- [About this task]
Only one number is wanted: the count of lines in the records below that hold the word "will".
=== Available records ===
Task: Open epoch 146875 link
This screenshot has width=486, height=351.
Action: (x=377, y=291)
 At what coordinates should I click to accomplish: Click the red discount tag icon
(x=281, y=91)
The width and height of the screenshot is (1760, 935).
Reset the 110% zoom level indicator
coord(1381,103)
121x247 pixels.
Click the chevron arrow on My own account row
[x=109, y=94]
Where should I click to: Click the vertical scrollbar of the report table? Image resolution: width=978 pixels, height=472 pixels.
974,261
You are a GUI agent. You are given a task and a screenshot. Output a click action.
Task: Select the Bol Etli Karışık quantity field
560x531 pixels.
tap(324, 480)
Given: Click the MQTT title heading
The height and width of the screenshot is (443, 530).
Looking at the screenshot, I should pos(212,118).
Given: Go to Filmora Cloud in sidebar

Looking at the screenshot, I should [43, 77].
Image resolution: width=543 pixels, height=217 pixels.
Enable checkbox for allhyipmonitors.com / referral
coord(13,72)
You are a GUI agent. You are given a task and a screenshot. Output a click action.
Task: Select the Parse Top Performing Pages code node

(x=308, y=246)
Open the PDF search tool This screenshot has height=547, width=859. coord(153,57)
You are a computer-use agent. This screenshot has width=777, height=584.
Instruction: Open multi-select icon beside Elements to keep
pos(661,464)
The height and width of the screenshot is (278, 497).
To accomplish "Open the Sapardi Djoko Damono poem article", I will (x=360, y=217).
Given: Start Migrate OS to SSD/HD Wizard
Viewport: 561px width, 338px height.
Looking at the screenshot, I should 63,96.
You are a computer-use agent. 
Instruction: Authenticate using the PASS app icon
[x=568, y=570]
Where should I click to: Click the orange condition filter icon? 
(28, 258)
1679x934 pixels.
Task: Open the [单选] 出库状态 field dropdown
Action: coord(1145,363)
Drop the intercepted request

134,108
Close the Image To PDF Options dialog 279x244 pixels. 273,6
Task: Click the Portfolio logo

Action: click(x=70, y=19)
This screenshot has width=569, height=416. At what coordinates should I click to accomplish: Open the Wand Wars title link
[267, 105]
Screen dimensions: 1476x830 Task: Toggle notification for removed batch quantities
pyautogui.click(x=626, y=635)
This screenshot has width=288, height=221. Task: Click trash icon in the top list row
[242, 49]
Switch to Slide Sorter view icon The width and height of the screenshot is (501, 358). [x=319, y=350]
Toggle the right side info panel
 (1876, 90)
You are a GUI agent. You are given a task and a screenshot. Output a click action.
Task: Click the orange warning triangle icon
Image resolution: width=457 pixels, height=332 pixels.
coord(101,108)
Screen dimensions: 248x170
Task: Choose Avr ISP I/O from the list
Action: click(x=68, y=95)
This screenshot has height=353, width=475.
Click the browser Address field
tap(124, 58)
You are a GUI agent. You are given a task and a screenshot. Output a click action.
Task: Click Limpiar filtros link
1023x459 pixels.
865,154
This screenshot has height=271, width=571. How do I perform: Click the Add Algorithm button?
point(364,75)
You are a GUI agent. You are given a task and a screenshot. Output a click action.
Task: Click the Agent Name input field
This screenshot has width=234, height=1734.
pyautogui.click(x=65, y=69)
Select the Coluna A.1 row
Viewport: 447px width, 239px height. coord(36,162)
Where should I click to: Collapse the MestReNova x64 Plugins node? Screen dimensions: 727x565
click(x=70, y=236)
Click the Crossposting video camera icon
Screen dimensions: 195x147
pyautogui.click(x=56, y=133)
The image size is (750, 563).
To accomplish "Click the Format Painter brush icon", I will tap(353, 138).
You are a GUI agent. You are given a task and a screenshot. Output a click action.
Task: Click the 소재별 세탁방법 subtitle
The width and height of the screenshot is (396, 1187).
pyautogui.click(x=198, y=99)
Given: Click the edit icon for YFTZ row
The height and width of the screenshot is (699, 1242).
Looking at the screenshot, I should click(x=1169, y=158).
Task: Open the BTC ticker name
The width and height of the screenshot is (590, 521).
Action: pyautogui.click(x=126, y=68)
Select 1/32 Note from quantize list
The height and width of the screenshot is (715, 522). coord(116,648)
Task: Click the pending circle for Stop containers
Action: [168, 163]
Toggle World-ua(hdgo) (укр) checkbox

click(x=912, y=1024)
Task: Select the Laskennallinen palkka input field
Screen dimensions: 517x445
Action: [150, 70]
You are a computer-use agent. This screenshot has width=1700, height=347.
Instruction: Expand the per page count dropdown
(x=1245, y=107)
===
- [Exercise response]
2